* PROVIDED ENTRIES *
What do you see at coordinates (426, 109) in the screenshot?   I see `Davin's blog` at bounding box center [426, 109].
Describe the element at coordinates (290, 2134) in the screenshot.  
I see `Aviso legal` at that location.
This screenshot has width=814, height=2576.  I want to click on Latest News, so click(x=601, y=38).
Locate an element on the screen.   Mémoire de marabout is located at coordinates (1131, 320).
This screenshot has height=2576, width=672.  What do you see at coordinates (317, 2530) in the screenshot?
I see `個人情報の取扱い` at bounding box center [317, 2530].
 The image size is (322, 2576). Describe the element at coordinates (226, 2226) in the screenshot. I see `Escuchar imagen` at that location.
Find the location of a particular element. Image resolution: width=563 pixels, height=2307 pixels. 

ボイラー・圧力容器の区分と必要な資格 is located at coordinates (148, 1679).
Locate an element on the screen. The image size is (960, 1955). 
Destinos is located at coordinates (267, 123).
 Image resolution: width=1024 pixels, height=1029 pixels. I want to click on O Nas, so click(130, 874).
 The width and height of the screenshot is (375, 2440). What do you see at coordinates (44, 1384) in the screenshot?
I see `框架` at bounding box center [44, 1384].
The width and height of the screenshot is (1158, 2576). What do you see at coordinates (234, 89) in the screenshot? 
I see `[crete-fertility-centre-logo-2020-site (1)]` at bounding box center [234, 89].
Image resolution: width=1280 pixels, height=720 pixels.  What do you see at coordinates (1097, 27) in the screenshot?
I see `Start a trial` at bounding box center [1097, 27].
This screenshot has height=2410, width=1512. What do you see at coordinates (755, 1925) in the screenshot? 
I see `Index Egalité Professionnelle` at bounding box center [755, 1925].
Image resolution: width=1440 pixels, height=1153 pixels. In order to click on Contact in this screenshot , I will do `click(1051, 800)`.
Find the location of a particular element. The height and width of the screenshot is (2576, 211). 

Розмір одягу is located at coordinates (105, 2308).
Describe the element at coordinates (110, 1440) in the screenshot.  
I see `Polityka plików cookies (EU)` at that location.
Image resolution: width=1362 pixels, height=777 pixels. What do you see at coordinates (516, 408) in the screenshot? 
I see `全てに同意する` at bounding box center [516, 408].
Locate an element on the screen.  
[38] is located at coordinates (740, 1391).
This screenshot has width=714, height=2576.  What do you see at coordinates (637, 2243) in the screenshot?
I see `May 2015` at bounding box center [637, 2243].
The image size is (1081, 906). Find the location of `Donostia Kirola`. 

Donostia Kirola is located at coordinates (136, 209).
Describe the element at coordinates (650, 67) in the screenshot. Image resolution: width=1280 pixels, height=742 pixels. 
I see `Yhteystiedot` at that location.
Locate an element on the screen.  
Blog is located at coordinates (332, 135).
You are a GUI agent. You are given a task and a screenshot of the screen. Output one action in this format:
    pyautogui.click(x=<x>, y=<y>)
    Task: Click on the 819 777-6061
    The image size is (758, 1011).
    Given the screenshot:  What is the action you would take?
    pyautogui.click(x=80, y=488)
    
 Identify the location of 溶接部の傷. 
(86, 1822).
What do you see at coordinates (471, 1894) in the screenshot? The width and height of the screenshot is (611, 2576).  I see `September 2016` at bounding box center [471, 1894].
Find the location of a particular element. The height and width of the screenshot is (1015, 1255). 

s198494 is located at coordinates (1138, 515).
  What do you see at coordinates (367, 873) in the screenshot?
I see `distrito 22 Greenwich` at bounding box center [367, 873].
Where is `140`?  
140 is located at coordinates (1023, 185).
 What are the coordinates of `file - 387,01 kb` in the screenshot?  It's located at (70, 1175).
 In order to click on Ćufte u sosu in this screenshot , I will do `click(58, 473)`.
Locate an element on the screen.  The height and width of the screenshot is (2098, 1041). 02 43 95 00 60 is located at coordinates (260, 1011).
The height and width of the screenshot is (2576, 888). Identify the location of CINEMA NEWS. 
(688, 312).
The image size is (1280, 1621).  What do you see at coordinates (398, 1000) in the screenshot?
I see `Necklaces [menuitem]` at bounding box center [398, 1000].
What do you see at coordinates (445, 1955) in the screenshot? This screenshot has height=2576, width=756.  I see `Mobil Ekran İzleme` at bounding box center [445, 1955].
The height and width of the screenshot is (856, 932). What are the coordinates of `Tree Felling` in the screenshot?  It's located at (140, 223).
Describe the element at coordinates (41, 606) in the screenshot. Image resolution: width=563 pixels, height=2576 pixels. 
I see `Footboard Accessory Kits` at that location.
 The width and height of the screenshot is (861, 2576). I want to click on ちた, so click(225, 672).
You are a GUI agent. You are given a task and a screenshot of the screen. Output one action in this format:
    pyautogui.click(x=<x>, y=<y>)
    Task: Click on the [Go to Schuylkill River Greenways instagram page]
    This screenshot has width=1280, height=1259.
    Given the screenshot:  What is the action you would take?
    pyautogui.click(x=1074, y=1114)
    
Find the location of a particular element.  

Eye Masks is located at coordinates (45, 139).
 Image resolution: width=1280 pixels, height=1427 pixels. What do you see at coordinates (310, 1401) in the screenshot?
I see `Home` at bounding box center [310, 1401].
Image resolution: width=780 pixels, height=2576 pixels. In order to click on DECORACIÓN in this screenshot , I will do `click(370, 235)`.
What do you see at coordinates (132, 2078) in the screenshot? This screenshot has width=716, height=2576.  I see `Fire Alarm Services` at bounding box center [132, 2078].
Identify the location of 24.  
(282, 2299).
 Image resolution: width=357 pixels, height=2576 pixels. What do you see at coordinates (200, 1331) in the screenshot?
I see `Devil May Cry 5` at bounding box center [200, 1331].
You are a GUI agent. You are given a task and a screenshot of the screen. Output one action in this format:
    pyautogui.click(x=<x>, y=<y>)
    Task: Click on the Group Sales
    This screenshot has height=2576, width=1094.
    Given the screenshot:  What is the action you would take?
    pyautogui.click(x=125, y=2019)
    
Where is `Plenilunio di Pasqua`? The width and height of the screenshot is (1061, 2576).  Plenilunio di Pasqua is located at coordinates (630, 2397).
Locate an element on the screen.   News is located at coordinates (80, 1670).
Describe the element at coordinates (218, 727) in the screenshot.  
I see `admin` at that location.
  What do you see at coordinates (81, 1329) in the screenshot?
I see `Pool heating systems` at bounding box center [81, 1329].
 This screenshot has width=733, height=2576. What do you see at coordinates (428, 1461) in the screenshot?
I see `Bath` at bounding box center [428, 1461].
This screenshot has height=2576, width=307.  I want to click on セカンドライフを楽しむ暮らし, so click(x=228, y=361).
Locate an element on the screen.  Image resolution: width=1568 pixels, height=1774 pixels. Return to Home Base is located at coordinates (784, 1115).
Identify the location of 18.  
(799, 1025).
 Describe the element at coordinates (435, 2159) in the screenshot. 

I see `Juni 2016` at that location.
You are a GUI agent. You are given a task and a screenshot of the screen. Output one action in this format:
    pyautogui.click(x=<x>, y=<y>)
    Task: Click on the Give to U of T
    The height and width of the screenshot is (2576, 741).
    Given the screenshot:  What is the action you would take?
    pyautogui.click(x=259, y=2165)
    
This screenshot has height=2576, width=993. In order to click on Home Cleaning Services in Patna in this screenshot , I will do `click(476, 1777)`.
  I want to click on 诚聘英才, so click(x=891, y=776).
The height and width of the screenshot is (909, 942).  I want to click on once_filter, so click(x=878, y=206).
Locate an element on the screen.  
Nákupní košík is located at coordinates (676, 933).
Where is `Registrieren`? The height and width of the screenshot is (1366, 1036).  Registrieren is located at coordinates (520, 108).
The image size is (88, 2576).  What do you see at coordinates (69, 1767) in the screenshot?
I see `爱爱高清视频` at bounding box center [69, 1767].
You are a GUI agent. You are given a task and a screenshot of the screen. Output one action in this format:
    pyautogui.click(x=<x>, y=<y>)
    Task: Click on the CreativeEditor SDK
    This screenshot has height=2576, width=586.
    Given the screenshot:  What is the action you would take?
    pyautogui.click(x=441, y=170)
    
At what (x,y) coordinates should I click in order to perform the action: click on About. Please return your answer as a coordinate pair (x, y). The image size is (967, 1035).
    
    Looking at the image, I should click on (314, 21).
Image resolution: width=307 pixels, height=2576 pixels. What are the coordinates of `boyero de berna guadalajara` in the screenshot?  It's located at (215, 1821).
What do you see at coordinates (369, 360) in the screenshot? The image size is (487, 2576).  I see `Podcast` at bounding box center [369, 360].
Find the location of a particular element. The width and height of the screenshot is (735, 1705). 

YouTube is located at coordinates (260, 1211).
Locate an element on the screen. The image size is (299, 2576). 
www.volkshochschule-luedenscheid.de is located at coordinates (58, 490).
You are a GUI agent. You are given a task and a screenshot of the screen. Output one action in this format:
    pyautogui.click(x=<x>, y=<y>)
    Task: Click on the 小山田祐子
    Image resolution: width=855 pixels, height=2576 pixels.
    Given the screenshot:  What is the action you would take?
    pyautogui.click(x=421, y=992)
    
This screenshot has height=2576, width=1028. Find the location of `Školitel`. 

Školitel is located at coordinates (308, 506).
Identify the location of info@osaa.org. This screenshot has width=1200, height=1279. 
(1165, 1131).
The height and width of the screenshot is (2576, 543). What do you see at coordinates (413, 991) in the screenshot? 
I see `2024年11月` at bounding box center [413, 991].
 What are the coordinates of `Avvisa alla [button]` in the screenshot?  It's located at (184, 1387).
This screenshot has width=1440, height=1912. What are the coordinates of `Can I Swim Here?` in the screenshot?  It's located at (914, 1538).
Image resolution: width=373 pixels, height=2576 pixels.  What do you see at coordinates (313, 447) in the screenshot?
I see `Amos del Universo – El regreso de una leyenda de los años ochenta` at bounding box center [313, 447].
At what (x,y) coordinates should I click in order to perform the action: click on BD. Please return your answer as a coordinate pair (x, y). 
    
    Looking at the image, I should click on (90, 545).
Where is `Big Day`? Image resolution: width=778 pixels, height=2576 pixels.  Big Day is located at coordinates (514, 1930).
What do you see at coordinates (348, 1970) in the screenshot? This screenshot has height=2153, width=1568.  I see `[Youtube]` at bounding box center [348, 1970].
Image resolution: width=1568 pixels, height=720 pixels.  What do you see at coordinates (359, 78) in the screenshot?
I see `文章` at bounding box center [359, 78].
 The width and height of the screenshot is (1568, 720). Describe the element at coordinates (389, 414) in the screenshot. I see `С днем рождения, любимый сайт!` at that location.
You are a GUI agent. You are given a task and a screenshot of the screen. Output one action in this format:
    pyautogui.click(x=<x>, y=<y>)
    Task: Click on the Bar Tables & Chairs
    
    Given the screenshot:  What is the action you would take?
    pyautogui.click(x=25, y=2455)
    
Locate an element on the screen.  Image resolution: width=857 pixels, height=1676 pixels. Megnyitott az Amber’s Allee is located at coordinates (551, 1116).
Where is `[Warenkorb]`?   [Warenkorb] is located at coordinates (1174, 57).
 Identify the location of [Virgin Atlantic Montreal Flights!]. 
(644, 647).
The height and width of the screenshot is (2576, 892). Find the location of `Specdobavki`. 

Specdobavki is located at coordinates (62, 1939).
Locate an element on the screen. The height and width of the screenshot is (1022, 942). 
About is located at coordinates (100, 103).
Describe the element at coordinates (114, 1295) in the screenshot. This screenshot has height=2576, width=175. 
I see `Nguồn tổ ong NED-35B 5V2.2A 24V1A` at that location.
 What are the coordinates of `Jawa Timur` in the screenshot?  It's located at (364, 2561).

* WRITTEN INSTRUCTION *
Convert the part of the records that opens with the line containing "Find the location of a particular element. The width" and closes with the line containing "www.volkshochschule-luedenscheid.de is located", both lines included, into a Markdown table with the columns Row and Record line. Number each line and leave out blank lines.

* SOLUTION TO THE PROBLEM *
| Row | Record line |
|---|---|
| 1 | Find the location of a particular element. The width and height of the screenshot is (735, 1705).  |
| 2 | YouTube is located at coordinates (260, 1211). |
| 3 | Locate an element on the screen. The image size is (299, 2576).  |
| 4 | www.volkshochschule-luedenscheid.de is located at coordinates (58, 490). |